A Visit to Dominica continue… September 1, 2008
Posted by dodo in : Africa, Dominican Republic, London, Restaurant, Tour , trackbackSome way below the garden a man stood quietly washing himself in the hot water from the spring; it was channelled down there in a homemade aqueduct of halved bamboo stalks resting on forked twigs. ‘For every improvement to the guest-house, I make something for the local people,’ Anne said. ‘It’s their island.’
I wanted to see the rainforest I’d read about, a place where vast trunks rise up like the pillars of a gloomy cathedral, where lianas hang down, where bright parrots chatter in the sunlight of the tree canopy.
`Before the hurricane we had rainforest everywhere,’ Anne said. `Now it’s just jungle.’ The hurricane struck and blew the roof off Papillote. A wall fell across Anne and her Dominican husband and protected them. All over the island tall old trees crashed down, and less tall trees whipped about and were filleted of their leaves and branches. ‘Trouble is,’ Anne said, ‘hundred-year-old trees take a hundred years to grow.’
We hired a truck and a driver and explored the island, jolting along rough wet roads through an endless banana plantation. Yard-high walls of bananas waited at road turnings for the Geest lorry to collect. We saw the pale brown, almond-eyed Caribs spiritlessly making baskets for tourists. We saw dead volcanic lakes, grey under the grey sky. We picnicked on beaches of jet black sand under windy coconut palms, where surf rolled in from Africa. We swam in the chilly river of the Titou Gorge where it winds through caverns underground.
On our last evening in Dominica the weather was clear, after days of rain. Anne’s husband, Cuthbert, said there’d be fireflies tonight. He asked, with relish, ‘Ever seen mushrooms that light up in the dark? Like to see them?’
He led the way up a path through the jungle. We saw the moon appear and disappear, veiled by clouds. Gradually we could make out the shaking fronds of the trees, the thick herbs at the side of the path.
`Fireflies!’
The small, brave lights wandered among the trees, keeping together for comfort. They were like tiny aircraft following a demented flight- path, having lost their way.
Something else was alight in the undergrowth. Cuthbert drew out a damp stick on which were two pale blue, phosphorescent toadstools with delicate gill clefts, glowing like the harsh strip lights in a modern kitchen.

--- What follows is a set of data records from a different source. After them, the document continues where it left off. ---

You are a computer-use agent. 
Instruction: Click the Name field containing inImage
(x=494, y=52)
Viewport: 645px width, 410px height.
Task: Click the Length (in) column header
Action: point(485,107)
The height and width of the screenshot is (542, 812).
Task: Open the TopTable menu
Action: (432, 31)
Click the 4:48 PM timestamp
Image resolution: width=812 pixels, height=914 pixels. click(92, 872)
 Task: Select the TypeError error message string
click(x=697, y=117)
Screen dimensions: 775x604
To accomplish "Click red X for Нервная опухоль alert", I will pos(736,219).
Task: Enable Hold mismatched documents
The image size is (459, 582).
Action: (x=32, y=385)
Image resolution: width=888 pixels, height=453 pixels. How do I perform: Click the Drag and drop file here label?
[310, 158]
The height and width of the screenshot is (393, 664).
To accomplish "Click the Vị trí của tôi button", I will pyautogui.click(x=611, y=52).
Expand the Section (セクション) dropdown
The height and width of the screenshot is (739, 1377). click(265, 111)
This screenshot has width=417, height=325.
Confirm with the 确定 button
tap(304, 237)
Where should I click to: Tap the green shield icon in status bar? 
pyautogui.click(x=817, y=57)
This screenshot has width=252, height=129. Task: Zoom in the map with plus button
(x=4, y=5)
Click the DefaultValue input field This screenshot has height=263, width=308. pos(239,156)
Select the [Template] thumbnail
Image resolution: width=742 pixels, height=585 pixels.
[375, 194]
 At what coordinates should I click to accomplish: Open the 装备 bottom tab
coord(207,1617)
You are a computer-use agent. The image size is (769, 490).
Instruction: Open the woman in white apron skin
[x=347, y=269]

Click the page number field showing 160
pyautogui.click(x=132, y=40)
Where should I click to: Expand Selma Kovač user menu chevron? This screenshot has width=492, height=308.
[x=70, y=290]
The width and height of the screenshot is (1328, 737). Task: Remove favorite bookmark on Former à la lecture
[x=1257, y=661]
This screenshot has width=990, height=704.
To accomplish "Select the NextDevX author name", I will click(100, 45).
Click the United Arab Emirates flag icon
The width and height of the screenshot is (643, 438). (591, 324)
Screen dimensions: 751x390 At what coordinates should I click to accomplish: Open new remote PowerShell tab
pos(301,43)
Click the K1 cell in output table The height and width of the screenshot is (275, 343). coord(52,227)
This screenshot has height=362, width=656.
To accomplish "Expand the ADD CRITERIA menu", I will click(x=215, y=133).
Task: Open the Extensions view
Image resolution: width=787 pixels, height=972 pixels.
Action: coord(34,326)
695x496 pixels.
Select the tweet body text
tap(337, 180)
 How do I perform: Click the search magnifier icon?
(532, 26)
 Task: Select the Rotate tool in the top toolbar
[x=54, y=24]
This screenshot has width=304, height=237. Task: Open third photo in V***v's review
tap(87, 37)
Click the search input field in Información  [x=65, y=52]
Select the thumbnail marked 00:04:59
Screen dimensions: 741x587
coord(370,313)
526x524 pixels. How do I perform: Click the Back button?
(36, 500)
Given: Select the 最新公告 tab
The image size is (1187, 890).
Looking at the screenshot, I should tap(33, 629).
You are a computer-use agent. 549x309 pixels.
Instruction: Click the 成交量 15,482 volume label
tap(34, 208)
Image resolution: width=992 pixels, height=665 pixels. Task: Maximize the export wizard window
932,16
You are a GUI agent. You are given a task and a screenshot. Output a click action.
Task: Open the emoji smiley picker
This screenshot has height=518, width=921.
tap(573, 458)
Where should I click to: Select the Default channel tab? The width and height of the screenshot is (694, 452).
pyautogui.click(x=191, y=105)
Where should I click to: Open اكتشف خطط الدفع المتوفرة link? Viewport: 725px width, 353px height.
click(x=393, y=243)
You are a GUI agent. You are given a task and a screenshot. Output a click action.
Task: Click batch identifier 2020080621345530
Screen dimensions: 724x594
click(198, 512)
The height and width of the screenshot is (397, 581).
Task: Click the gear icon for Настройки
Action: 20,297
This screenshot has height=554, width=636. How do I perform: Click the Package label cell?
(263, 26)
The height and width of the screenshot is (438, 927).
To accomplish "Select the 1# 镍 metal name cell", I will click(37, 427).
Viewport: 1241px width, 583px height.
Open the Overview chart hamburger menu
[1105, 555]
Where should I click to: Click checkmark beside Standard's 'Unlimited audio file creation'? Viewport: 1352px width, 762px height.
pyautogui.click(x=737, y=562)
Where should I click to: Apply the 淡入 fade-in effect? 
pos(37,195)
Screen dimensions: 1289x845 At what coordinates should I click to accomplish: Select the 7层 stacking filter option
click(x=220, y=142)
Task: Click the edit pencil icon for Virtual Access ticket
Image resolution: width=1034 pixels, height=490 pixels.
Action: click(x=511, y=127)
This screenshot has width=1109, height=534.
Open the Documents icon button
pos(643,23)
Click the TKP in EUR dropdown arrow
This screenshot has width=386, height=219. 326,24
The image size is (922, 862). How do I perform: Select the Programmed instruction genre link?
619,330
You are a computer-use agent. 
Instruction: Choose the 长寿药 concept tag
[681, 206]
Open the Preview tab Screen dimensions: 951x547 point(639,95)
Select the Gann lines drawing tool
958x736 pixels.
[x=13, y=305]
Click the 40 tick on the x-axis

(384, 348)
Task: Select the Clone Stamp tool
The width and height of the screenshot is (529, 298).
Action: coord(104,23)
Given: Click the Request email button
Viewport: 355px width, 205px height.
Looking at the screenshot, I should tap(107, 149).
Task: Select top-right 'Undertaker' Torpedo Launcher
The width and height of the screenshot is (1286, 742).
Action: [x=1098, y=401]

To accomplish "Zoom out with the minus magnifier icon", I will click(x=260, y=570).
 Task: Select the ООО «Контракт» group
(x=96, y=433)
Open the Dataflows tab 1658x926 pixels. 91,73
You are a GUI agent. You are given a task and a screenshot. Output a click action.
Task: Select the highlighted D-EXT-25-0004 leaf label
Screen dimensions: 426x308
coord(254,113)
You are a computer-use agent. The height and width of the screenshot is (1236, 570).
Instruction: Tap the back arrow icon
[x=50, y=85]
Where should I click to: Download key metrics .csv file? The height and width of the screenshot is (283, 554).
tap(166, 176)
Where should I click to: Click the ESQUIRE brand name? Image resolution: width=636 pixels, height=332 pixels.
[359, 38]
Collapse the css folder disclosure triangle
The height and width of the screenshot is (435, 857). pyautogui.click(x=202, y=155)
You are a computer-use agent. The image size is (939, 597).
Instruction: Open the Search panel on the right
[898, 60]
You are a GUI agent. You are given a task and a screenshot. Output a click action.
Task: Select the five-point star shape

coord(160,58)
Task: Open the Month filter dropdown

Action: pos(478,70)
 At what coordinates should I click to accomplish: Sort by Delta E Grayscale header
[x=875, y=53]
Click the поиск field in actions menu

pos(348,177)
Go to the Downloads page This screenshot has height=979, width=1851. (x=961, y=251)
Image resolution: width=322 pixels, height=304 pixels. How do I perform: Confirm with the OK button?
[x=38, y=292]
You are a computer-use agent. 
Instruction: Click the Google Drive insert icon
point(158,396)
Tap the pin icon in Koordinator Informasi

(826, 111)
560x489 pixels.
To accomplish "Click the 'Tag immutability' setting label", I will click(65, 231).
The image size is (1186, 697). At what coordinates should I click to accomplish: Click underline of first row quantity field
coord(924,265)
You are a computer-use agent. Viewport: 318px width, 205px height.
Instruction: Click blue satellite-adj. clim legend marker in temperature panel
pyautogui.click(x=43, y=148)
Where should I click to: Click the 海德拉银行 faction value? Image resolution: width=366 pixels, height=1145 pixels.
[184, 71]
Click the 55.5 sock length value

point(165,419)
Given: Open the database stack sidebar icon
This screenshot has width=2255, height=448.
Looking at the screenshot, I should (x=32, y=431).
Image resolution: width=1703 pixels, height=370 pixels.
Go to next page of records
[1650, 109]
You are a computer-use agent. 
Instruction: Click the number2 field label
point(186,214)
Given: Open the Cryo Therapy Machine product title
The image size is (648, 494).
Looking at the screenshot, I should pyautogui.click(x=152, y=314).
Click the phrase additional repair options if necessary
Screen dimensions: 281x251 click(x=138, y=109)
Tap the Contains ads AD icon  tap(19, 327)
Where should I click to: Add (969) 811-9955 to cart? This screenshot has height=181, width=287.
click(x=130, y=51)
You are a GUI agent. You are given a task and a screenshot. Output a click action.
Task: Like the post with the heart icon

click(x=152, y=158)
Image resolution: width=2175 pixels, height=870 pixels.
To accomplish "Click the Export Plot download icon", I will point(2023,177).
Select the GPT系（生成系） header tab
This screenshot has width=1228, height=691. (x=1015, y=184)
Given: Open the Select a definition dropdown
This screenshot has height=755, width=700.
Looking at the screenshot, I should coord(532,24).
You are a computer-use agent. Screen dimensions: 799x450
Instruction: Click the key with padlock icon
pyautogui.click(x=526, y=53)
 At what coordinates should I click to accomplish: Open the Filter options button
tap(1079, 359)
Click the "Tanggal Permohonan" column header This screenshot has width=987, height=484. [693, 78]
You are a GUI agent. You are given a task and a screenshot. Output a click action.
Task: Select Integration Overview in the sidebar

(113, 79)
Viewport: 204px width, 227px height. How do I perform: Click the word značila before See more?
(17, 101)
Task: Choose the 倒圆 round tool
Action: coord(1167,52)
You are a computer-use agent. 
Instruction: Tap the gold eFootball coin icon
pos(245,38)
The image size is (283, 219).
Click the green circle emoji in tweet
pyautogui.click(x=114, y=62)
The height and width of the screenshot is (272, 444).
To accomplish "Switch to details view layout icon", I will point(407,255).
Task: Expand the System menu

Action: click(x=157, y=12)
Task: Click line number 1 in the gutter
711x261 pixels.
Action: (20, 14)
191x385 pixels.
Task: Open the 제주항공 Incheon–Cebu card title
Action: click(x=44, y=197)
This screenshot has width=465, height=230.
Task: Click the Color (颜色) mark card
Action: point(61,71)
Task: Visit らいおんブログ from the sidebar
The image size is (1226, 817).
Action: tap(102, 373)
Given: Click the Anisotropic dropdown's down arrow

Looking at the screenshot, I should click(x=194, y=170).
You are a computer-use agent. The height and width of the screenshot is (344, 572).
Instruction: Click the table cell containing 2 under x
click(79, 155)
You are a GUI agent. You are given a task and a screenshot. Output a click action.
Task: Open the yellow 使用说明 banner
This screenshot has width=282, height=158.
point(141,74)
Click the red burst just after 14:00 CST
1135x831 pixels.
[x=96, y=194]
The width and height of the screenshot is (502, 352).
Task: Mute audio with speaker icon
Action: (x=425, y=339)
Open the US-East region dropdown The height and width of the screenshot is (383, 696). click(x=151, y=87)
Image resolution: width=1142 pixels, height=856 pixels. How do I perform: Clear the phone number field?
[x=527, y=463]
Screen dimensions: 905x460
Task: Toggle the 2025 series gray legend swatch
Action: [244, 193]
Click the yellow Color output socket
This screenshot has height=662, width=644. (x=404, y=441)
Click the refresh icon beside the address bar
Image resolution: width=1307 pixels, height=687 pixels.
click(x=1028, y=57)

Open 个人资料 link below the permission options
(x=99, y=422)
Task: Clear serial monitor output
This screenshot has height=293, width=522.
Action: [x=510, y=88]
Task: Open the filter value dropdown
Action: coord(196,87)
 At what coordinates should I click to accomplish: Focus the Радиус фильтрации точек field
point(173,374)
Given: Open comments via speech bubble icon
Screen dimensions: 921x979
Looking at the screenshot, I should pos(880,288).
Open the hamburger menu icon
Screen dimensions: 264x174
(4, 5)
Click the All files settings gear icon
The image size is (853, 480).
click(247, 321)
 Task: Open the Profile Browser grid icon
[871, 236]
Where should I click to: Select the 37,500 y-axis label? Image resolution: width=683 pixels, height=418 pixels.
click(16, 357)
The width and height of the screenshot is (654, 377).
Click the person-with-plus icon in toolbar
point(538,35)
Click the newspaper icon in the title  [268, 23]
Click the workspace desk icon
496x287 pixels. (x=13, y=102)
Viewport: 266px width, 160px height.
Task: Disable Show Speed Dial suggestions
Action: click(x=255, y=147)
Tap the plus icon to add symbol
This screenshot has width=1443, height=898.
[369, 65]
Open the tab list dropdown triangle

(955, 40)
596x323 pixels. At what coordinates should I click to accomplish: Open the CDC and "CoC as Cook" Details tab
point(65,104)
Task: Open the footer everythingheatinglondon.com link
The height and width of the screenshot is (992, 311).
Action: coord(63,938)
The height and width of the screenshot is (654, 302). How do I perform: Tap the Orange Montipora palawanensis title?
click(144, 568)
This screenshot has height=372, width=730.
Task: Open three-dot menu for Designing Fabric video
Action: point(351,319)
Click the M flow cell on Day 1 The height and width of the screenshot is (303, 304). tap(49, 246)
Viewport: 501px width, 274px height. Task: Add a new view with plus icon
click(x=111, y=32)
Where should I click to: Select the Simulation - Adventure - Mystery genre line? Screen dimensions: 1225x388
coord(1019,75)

By the time we reached the airfield next morning a tropical storm was raging. We waited in the shed while rain boomed and clattered on to the metal roof, and no aircraft took off or landed for hour after hour. When we realised that we’d missed our flight to London from Antigua, my friend said,
`Let’s find where Jean Rhys lived. We could stay the night there.’ Anne had told us it was in Cork Street, Roseau, and had been converted into a sleazy guest-house.
It was a two-storey building, rather flimsy-looking, not old. The courtyard behind was now a restaurant, and had a tree which Jean Rhys might have remembered. Inside, Vena’s guest-house was certainly sleazy. The small lobby had a high plastic desk at which the manageress sat. She demanded payment in advance.
`It’s like a brothel in a French film,’ my friend muttered.
From somewhere inside the house came the loud, curlew-like cry of a tree frog. There was no character to the room we were shown into. It was impossible to tell what part of the house it had been. A pantry? A slice of a larger, more commodious room? Cheaply varnished, huge furniture leaned into it. The shutters were wedged shut behind a carelessly installed washbasin. When it came to sleeping on the horrid, plastic bed in the sultry room we had the choice of suffocating in the heat or enduring the groaning clatter of an electric fan, which sounded like the soukoyant flapping her leathery wings, rattling at the unopenable shutters and trying to get in.
It was a relief to get a flight the next morning, yet I felt I’d been dragged away from Dominica: I had not explored its dangerous magic as I ought to have done. The island had cheated and spared me, like a love affair where there has been no delusion, no passion and no remorse.
Since we returned, I’ve seen my friend twice. He is a bit of a loner.